Fort Pickering Light, built of iron, lined with brick, exhibited a flashing white light 28 feet above sea level. The lighthouse, originally painted red, was built slightly offshore on a concrete foundation. The walkway connecting the tower to the mainland had to be rebuilt in 1879 and again in 1904, after it had been destroyed by ice. The walkway, keepers house and other out-buildings, including the barn, no longer exist.
One keeper of Fort Pickering Light accepted a job as superintendent of the Plummer Home for Orphaned Boys just up the road from the lighthouse. This violation of his contract cost him his job as a keeper.
A Coast Guard airplane hanger was put on Winter Island in 1934. The Coast Guardsmen lived temporarily in the lighthouse keeper's house until new quarters could be built. In 1934, a blizzard imprisoned 30 men in the house until a plow could get through. Their heating fuel had just about run out with the temperatures dipping to 12 below zero. The lighthouse keeper's house later became the officers club for the Coast Guard on Winter Island.
The area around Winter Island and Salem Willows was the scene of a flurry of UFO sightings in the early 1950's. One famous photograph showed several lights apparently flying in formation over the nearby power plant.
The Coast Guard left Winter Island in 1969, and at the same time the lighthouse was replaced by an offshore buoy. With no one watching out for it the old tower soon fell into disrepair. The infamous Blizzard of 1978 took the door right off the tower and it remained underwater for several years.
A group of concerned citizens and businesses formed the Fort Pickering Light Association in the early 1980's. They fished the door out of the harbor and put it back in the tower. The lighthouse was refurbished, and Fort Pickering Light was re-lighted in 1983 as a private aid to navigation.

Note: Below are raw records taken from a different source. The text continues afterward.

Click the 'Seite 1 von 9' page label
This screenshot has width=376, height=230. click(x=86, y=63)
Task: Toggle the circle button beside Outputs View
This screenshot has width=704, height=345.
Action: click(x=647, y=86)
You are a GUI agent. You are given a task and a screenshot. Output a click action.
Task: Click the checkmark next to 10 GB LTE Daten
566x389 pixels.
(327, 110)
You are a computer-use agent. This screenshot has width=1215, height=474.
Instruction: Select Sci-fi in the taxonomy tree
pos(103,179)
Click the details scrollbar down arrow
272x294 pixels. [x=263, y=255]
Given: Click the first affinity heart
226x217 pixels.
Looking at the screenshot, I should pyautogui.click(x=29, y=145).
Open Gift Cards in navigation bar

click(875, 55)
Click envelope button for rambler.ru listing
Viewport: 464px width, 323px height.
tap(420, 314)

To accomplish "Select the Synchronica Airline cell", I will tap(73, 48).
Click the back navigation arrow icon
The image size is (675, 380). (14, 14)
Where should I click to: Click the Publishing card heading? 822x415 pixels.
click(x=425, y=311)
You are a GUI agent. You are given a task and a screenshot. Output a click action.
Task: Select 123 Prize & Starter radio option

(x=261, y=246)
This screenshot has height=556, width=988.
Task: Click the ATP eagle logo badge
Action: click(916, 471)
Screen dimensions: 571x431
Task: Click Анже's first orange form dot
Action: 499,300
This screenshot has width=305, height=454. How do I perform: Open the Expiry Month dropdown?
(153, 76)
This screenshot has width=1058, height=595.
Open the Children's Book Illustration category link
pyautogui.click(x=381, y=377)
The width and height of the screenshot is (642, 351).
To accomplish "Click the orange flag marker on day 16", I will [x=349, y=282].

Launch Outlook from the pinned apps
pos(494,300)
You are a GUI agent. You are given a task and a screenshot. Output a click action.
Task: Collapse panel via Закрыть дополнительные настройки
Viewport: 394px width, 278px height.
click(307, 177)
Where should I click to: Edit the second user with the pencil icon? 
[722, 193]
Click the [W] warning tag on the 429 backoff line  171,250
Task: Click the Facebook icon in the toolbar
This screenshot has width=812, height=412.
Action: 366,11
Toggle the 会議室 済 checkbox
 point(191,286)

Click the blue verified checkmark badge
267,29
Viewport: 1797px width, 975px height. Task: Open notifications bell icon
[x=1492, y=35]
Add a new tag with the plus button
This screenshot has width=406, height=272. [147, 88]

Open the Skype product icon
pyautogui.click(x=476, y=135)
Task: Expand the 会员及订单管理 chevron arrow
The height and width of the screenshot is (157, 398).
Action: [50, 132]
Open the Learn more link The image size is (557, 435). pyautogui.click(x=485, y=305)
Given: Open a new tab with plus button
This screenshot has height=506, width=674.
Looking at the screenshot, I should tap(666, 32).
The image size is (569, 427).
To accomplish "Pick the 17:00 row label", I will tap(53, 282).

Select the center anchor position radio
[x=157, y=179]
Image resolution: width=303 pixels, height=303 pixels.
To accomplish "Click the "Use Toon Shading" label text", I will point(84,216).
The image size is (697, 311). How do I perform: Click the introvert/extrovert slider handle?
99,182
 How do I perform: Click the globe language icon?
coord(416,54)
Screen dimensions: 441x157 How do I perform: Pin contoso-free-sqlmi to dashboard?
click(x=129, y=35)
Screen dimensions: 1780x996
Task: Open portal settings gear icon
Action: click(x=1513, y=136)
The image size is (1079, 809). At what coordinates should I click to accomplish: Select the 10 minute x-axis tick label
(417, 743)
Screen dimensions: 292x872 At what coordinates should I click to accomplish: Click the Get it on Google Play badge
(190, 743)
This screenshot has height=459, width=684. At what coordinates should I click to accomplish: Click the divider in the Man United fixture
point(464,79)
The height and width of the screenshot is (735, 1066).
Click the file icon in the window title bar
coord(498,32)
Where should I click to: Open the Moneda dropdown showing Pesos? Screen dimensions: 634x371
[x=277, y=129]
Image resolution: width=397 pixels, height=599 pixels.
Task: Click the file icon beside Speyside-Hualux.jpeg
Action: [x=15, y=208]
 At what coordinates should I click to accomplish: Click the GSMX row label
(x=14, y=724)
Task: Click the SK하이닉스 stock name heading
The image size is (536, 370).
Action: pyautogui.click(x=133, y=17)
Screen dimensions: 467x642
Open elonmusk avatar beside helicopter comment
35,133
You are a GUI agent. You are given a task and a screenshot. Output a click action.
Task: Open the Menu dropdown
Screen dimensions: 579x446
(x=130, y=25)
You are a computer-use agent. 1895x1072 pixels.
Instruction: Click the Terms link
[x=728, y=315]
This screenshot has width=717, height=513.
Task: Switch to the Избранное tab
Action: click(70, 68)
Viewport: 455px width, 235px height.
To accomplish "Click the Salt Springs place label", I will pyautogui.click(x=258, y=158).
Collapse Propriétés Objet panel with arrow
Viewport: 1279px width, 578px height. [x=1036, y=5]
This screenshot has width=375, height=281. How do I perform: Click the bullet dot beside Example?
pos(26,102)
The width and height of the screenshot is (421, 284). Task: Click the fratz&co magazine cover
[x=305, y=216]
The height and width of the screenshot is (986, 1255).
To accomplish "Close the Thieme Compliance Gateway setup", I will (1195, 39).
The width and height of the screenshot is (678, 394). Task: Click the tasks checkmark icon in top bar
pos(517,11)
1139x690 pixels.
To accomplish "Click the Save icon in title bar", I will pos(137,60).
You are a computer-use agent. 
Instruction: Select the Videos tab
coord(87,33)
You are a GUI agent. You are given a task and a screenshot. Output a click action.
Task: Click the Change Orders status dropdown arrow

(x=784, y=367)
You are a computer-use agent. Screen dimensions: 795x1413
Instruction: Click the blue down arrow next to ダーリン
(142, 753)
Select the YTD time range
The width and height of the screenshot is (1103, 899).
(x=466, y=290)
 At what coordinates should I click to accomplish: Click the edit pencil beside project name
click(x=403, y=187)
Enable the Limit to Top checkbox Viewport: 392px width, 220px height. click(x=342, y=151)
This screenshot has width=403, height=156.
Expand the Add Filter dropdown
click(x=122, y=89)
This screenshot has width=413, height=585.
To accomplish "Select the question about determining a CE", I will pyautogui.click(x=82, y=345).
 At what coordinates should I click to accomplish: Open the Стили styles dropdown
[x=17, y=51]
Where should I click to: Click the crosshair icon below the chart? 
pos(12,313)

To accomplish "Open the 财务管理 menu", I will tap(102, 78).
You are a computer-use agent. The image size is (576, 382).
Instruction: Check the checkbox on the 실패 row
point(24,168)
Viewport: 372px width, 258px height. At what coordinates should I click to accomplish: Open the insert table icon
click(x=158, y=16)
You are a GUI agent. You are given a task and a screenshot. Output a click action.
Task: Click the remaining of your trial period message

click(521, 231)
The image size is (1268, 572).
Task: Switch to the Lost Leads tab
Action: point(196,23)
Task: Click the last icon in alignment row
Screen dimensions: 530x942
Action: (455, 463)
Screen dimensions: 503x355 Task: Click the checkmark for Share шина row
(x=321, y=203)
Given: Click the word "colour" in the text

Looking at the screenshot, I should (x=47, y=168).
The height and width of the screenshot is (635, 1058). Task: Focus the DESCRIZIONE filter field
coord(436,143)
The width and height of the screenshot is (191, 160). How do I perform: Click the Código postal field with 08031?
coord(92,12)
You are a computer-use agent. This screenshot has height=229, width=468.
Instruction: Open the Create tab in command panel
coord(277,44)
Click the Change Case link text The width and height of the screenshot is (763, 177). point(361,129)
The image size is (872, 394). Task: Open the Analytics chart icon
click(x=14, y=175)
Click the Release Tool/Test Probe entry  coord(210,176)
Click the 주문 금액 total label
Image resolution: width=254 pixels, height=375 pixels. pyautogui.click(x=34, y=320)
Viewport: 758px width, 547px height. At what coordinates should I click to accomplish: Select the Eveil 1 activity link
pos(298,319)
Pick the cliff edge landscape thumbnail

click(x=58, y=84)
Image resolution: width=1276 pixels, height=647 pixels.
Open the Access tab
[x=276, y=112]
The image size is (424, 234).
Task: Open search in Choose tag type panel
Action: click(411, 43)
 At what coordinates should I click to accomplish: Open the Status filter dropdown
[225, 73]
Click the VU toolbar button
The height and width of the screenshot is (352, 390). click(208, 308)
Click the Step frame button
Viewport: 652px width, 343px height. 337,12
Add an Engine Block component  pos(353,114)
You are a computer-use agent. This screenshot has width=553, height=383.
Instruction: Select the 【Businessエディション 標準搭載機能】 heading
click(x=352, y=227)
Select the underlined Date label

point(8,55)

The lighthouse went dark for a few months in early 1995 when conduit erosion cut off the power supply from shore. It was converted to solar power in April 1995, with a white flash of four-tenths of a second every four seconds. The $2300 cost of the new light was split by the City of Salem and the Fort Pickering Light Association.
The old light has received a recent face-lift, thanks to a community development block grant. The American Steeple Corporation of Salem, which had previously restored Boston's Old North Church and Quincy's Church of Presidents, has completed $13,800 worth of iron work repairs, painting and lantern replacement. Salem Mayor Stanley J. Usovicz said, "The time has come to focus the care and attention of Winter Island that will help restore luster to one of Salem's priceless jewels. The work on this important navigational aid is one such effort."
Gary Moore is manager of Winter Island Marine Park and pretty much the keeper of Fort Pickering Light. He has called the lighthouse Salem's "Motif No. 1," and it is certainly a favorite of photographers and painters.
It's easy to drive to Winter Island and there's plenty of parking. Winter Island today is the site of an annual blues festival and other summer events. There are campsites for recreational vehicles, a boat launch, picnic areas, a bath house, and a short beach dubbed Waikiki Beach when the Coast Guard was on the island. A visit here makes a pleasant trip in combination with nearby Salem Willows Park, a great spot for picnicking and strolling by the water.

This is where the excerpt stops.